Question

Is the complete graph $$K_{n}$$ regular? If so, find its degree.

Answer

**step1 Define a Complete Graph $$K_n$$**

First, let's understand what a complete graph $$K_n$$ is. A complete graph with $$n$$ vertices, denoted as $$K_n$$, is a graph where every vertex is connected to every other distinct vertex by exactly one edge.

**step2 Determine the Degree of Each Vertex in $$K_n$$**

The degree of a vertex is the number of edges connected to it. In a complete graph $$K_n$$, each vertex is connected to every other vertex. If there are $$n$$ vertices in total, then any single vertex will be connected to $$n-1$$ other vertices.
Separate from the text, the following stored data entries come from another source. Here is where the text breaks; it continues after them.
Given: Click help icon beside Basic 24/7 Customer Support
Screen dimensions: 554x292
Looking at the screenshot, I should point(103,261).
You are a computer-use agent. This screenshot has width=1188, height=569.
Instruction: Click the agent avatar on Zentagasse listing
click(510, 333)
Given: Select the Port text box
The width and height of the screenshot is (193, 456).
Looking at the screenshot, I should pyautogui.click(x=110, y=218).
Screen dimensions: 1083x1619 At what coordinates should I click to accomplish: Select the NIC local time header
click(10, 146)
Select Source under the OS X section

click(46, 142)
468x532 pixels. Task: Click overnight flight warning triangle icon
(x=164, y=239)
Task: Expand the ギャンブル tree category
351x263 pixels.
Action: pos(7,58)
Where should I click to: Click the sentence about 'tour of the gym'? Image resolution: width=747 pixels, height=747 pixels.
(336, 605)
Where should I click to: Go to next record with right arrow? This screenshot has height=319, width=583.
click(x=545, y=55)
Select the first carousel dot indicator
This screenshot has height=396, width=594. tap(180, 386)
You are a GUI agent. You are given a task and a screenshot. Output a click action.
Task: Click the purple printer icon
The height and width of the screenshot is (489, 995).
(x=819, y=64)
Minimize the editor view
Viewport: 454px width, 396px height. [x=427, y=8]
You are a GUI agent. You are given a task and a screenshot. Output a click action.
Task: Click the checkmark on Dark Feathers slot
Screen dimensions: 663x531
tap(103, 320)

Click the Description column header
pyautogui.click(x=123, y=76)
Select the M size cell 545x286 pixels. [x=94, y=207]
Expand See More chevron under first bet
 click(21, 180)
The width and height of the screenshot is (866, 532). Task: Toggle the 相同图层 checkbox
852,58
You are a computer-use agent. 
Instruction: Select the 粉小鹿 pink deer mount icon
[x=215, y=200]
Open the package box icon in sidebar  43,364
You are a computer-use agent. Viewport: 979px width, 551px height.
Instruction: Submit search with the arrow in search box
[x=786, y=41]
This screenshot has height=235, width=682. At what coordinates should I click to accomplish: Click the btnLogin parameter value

$$ \text{Degree of each vertex} = n-1 $$

For example, in $$K_3$$ (a triangle), each vertex is connected to the other 2 vertices, so its degree is 2. In $$K_4$$, each vertex is connected to the other 3 vertices, so its degree is 3.

**step3 Determine if $$K_n$$ is Regular and State its Degree**

A graph is called a regular graph if every vertex in the graph has the same degree. Since we found that every vertex in a complete graph $$K_n$$ has the same degree, which is $$n-1$$, the complete graph $$K_n$$ is indeed a regular graph.

$$ \text{Degree of the regular graph } K_n = n-1 $$